=== DATA LISTING ===

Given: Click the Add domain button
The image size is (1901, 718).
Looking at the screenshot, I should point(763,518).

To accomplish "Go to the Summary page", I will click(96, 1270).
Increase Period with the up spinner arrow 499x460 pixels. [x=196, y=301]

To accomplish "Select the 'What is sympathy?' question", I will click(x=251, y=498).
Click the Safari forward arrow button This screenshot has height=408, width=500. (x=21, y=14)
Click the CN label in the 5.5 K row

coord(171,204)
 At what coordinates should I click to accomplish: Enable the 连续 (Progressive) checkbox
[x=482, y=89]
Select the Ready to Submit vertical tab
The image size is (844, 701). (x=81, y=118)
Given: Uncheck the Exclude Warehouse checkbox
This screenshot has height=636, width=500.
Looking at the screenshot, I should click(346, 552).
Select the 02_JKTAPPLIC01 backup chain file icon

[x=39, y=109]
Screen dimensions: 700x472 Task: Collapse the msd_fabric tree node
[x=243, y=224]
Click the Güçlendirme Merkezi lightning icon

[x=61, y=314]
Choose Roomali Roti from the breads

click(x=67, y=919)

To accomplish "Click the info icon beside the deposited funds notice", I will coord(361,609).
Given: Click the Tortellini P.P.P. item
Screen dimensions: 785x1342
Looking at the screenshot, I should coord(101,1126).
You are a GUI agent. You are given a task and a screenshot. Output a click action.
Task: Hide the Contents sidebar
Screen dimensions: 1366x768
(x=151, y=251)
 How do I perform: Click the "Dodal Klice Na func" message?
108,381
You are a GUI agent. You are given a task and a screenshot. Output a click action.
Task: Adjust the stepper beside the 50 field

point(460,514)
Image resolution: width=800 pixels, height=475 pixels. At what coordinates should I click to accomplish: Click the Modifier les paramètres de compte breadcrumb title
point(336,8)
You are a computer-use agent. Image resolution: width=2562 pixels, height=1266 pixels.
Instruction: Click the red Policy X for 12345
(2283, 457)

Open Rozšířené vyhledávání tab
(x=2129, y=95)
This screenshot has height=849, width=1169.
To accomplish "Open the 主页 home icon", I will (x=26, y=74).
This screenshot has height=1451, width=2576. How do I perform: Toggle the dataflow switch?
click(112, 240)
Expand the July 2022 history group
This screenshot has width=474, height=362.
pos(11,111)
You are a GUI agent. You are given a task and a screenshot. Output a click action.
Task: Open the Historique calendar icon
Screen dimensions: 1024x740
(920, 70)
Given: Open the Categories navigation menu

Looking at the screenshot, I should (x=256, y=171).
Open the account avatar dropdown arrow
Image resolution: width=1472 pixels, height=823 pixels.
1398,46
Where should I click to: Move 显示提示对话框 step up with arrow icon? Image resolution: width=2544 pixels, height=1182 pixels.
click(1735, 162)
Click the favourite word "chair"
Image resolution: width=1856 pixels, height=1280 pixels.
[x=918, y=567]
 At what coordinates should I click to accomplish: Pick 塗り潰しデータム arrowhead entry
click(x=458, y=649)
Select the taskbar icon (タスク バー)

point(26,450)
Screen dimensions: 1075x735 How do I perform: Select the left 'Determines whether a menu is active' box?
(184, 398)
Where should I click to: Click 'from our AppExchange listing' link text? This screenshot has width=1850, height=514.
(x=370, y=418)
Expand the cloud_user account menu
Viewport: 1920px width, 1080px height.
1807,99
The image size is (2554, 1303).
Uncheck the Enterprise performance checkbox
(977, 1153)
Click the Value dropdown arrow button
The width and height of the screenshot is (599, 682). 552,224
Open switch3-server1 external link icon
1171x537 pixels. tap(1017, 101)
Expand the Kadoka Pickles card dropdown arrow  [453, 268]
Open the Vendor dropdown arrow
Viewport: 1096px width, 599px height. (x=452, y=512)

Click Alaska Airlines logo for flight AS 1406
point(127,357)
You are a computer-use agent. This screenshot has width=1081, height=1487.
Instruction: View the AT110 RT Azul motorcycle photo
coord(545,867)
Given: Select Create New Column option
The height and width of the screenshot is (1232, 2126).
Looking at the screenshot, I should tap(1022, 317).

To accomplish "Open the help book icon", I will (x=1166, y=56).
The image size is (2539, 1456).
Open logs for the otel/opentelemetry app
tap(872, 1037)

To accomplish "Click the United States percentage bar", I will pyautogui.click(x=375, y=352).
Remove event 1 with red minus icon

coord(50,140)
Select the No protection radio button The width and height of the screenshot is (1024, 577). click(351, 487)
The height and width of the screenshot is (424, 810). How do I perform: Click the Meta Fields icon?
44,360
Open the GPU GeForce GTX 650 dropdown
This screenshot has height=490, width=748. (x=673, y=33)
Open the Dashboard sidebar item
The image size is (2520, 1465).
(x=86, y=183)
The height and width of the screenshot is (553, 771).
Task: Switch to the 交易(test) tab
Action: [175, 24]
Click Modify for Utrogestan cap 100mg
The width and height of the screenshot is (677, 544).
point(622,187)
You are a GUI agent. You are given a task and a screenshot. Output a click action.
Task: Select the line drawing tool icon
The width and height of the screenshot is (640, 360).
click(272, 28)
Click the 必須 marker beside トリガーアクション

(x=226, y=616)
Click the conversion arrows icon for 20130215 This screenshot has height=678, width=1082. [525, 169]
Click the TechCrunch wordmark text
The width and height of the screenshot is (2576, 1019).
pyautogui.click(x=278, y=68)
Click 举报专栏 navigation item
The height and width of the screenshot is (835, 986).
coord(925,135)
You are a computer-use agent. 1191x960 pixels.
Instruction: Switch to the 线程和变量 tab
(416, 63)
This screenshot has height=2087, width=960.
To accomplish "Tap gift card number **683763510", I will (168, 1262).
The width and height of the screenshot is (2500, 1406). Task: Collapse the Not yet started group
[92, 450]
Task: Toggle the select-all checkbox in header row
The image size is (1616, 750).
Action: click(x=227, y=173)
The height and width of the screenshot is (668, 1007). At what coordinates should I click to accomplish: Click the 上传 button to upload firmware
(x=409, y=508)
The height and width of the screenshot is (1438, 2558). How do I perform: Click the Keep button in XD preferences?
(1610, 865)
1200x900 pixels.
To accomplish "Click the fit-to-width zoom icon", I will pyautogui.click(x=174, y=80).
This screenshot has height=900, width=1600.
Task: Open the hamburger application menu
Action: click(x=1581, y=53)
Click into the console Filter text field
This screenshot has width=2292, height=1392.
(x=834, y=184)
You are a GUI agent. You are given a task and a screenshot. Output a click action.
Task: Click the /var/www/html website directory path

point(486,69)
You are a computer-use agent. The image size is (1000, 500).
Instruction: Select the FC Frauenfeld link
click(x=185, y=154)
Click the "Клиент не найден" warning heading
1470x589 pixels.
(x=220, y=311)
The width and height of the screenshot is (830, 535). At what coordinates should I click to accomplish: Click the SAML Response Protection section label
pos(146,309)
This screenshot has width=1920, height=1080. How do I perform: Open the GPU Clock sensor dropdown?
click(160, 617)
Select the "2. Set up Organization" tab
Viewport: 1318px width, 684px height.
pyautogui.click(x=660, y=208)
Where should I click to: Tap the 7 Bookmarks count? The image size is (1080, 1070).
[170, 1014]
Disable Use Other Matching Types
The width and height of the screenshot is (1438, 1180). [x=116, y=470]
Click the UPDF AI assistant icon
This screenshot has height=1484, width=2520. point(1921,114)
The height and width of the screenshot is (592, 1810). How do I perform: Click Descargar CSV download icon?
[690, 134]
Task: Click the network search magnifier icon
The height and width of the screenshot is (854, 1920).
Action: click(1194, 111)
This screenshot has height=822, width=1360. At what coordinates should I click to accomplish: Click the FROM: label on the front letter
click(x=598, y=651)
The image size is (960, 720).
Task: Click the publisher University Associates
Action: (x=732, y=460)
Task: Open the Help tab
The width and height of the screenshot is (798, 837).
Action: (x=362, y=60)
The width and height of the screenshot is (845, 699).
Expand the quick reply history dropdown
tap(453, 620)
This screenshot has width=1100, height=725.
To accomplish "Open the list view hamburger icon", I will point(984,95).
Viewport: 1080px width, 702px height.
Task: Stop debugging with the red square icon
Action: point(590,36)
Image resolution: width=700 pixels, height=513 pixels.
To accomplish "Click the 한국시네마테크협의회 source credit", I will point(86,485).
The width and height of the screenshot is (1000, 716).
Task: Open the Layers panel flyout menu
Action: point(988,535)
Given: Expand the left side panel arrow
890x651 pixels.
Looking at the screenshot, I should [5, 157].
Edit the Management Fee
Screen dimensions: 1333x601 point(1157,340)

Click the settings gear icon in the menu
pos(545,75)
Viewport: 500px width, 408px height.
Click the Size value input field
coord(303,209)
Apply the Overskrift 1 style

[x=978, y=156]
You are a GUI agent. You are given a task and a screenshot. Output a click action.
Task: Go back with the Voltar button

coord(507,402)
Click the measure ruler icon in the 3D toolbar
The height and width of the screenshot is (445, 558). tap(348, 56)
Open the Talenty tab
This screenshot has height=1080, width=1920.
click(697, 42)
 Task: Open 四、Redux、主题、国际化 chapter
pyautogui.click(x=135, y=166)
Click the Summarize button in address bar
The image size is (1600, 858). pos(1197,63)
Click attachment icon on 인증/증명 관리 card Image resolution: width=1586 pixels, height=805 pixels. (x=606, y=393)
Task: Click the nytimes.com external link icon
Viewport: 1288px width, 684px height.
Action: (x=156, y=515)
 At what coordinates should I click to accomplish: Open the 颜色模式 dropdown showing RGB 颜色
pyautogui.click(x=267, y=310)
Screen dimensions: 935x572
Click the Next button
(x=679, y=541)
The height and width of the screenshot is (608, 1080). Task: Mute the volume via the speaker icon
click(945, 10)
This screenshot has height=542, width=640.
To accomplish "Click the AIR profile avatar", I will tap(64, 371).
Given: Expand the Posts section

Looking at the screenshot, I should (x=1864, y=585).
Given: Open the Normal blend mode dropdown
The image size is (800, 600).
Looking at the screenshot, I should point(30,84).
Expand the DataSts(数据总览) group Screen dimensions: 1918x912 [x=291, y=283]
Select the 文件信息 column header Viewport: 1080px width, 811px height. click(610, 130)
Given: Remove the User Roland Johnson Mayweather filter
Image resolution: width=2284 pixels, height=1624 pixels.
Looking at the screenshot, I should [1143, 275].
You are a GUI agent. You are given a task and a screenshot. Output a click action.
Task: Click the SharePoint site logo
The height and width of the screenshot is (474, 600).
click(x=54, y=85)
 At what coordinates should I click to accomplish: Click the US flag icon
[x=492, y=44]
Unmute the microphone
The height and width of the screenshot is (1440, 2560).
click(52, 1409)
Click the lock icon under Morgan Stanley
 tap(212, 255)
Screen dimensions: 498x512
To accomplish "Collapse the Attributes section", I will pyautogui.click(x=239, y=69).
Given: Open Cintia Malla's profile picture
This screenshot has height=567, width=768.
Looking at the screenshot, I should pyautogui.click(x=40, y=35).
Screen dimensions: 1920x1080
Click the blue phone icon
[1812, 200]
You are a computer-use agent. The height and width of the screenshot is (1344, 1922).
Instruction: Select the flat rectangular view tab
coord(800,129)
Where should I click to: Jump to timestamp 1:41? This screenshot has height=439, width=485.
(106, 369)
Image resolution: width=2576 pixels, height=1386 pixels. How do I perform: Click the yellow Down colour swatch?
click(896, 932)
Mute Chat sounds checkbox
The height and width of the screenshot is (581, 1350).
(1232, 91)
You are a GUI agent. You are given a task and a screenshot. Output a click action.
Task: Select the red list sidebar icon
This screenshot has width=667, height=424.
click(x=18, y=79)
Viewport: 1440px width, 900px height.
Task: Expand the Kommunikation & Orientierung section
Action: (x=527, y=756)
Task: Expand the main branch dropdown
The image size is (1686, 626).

===

STATED GOAL: Copy out word for word the part of the items that opens with the line containing "Click the Safari" and closes with the line containing "I will coord(361,609).", both of those lines included.

SOLUTION FOR THIS TASK:
Click the Safari forward arrow button This screenshot has height=408, width=500. (x=21, y=14)
Click the CN label in the 5.5 K row

coord(171,204)
 At what coordinates should I click to accomplish: Enable the 连续 (Progressive) checkbox
[x=482, y=89]
Select the Ready to Submit vertical tab
The image size is (844, 701). (x=81, y=118)
Given: Uncheck the Exclude Warehouse checkbox
This screenshot has height=636, width=500.
Looking at the screenshot, I should click(346, 552).
Select the 02_JKTAPPLIC01 backup chain file icon

[x=39, y=109]
Screen dimensions: 700x472 Task: Collapse the msd_fabric tree node
[x=243, y=224]
Click the Güçlendirme Merkezi lightning icon

[x=61, y=314]
Choose Roomali Roti from the breads

click(x=67, y=919)

To accomplish "Click the info icon beside the deposited funds notice", I will coord(361,609).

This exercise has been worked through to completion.